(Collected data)

==================================================

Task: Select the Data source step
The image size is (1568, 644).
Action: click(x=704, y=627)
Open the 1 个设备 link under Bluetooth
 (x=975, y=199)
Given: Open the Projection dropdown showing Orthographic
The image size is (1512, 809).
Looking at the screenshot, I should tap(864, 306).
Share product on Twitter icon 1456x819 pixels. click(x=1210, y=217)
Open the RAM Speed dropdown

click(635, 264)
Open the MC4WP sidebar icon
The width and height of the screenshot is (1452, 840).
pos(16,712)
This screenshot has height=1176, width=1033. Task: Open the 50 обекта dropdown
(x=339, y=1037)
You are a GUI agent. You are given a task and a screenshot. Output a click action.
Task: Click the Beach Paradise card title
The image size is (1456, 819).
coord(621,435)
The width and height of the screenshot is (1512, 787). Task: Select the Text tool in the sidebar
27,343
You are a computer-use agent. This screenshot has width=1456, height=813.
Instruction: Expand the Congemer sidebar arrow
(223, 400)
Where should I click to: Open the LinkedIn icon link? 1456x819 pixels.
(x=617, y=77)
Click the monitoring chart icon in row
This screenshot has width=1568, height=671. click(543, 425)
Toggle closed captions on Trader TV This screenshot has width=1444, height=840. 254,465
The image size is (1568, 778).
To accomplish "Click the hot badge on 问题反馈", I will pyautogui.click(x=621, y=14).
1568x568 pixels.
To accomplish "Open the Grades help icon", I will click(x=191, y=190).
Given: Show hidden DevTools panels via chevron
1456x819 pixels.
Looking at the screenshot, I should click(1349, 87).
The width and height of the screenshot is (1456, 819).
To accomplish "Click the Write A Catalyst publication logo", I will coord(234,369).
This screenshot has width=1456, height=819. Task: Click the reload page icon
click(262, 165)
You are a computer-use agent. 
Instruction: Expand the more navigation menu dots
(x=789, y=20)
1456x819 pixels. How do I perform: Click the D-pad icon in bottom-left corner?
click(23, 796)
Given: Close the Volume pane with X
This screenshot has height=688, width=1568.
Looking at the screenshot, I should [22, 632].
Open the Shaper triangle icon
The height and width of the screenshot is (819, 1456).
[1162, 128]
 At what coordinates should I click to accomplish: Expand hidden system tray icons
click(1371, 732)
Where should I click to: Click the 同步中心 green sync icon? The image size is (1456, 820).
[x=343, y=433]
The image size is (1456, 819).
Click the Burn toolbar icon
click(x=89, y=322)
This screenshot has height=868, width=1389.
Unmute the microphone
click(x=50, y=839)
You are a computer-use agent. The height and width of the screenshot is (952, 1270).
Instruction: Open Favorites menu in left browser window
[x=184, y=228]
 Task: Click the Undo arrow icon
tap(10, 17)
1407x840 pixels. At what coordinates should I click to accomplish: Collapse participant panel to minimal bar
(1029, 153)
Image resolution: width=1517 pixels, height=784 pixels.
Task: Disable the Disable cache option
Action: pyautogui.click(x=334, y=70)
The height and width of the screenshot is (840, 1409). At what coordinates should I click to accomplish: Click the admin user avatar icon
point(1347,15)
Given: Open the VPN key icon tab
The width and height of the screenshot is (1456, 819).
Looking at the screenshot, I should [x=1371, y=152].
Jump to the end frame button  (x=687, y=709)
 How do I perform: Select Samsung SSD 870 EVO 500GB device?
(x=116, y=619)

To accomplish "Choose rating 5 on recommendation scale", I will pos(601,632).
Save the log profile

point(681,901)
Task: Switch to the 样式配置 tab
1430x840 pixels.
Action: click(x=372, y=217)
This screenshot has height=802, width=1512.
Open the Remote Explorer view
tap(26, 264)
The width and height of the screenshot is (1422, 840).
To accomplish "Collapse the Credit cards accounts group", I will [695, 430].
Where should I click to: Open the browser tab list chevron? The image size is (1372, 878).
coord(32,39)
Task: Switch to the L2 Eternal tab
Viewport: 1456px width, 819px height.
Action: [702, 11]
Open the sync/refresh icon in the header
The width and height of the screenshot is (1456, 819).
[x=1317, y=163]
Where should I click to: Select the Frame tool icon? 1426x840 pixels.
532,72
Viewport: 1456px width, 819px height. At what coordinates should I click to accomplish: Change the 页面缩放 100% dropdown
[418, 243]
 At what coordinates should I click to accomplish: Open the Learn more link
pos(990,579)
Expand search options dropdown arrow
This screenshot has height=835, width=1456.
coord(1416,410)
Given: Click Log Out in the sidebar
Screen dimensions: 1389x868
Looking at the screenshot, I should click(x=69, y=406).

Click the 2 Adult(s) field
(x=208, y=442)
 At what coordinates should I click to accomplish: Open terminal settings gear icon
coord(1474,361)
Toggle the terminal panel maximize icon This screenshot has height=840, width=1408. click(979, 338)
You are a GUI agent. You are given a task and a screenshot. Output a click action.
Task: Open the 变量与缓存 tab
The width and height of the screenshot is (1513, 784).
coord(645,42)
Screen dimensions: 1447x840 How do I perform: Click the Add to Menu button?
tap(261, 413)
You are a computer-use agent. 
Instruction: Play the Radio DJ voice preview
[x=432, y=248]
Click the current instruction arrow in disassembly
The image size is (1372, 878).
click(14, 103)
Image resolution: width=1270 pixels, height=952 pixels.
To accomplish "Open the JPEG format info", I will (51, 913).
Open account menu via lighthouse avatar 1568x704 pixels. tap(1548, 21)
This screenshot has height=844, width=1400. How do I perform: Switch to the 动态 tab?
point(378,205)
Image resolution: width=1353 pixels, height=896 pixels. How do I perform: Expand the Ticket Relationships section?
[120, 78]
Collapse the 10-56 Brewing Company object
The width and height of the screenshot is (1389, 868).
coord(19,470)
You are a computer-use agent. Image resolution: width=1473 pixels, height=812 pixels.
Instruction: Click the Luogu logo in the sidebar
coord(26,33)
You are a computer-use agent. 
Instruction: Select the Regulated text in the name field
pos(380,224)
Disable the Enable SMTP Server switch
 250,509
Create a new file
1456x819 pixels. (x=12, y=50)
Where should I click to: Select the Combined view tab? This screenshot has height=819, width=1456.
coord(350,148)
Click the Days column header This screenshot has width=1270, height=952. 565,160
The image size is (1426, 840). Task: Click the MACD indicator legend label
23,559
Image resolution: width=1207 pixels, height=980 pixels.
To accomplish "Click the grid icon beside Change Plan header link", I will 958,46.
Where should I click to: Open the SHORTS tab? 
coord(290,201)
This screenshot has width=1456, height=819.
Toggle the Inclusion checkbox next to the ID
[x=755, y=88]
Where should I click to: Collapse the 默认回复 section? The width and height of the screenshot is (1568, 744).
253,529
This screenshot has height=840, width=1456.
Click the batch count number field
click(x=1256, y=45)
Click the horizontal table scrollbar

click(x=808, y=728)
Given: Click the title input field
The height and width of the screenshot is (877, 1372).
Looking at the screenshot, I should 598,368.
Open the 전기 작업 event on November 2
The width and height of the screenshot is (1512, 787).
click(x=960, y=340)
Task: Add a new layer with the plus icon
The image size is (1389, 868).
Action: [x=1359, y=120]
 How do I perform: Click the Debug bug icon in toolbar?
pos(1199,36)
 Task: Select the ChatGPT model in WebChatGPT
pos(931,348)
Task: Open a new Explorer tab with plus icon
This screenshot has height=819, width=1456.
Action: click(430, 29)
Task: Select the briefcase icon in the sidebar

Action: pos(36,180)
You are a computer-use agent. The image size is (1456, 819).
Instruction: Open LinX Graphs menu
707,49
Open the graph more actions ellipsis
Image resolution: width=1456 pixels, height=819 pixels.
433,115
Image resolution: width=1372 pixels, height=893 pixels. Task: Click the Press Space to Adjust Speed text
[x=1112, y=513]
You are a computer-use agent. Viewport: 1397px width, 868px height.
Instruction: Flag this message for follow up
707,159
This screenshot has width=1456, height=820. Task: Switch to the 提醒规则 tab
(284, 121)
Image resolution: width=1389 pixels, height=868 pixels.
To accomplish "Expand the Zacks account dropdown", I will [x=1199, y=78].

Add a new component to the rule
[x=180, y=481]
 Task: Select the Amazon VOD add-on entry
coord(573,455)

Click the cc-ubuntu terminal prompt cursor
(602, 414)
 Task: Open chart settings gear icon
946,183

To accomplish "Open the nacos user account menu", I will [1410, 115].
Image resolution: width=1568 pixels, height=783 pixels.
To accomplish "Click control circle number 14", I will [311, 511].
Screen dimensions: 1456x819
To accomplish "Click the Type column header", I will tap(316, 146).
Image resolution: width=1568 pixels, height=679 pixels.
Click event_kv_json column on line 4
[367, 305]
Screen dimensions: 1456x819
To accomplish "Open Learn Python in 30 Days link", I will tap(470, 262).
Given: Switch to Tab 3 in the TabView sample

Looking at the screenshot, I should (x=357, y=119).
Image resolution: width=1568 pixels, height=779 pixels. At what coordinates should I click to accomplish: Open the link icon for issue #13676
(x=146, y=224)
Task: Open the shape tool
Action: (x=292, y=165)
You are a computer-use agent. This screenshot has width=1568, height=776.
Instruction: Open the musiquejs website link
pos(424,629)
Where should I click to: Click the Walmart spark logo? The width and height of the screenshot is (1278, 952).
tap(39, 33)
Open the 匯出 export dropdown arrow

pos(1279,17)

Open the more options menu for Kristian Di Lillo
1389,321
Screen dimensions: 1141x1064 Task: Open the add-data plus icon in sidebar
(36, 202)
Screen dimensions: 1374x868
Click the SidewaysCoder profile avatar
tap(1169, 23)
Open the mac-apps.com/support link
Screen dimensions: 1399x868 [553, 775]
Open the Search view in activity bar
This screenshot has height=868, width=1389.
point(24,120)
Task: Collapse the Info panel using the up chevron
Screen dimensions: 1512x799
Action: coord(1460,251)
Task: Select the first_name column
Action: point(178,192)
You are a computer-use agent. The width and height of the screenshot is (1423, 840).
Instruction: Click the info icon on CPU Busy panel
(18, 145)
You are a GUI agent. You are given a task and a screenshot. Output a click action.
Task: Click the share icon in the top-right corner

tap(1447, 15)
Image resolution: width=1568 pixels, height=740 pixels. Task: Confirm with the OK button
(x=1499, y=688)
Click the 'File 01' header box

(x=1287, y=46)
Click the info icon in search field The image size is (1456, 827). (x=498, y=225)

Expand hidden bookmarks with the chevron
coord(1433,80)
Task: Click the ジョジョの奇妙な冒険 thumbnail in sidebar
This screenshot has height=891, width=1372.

==================================================

- _Problem requirements_:
All that is needed is the line containing "Click event_kv_json column on line 4" and each line after it to the end of the data above, set down exactly.

- _Response to this task_:
Click event_kv_json column on line 4
[367, 305]
Screen dimensions: 1456x819
To accomplish "Open Learn Python in 30 Days link", I will tap(470, 262).
Given: Switch to Tab 3 in the TabView sample

Looking at the screenshot, I should (x=357, y=119).
Image resolution: width=1568 pixels, height=779 pixels. At what coordinates should I click to accomplish: Open the link icon for issue #13676
(x=146, y=224)
Task: Open the shape tool
Action: (x=292, y=165)
You are a computer-use agent. This screenshot has width=1568, height=776.
Instruction: Open the musiquejs website link
pos(424,629)
Where should I click to: Click the Walmart spark logo? The width and height of the screenshot is (1278, 952).
tap(39, 33)
Open the 匯出 export dropdown arrow

pos(1279,17)

Open the more options menu for Kristian Di Lillo
1389,321
Screen dimensions: 1141x1064 Task: Open the add-data plus icon in sidebar
(36, 202)
Screen dimensions: 1374x868
Click the SidewaysCoder profile avatar
tap(1169, 23)
Open the mac-apps.com/support link
Screen dimensions: 1399x868 [553, 775]
Open the Search view in activity bar
This screenshot has height=868, width=1389.
point(24,120)
Task: Collapse the Info panel using the up chevron
Screen dimensions: 1512x799
Action: coord(1460,251)
Task: Select the first_name column
Action: point(178,192)
You are a computer-use agent. The width and height of the screenshot is (1423, 840).
Instruction: Click the info icon on CPU Busy panel
(18, 145)
You are a GUI agent. You are given a task and a screenshot. Output a click action.
Task: Click the share icon in the top-right corner

tap(1447, 15)
Image resolution: width=1568 pixels, height=740 pixels. Task: Confirm with the OK button
(x=1499, y=688)
Click the 'File 01' header box

(x=1287, y=46)
Click the info icon in search field The image size is (1456, 827). (x=498, y=225)

Expand hidden bookmarks with the chevron
coord(1433,80)
Task: Click the ジョジョの奇妙な冒険 thumbnail in sidebar
This screenshot has height=891, width=1372.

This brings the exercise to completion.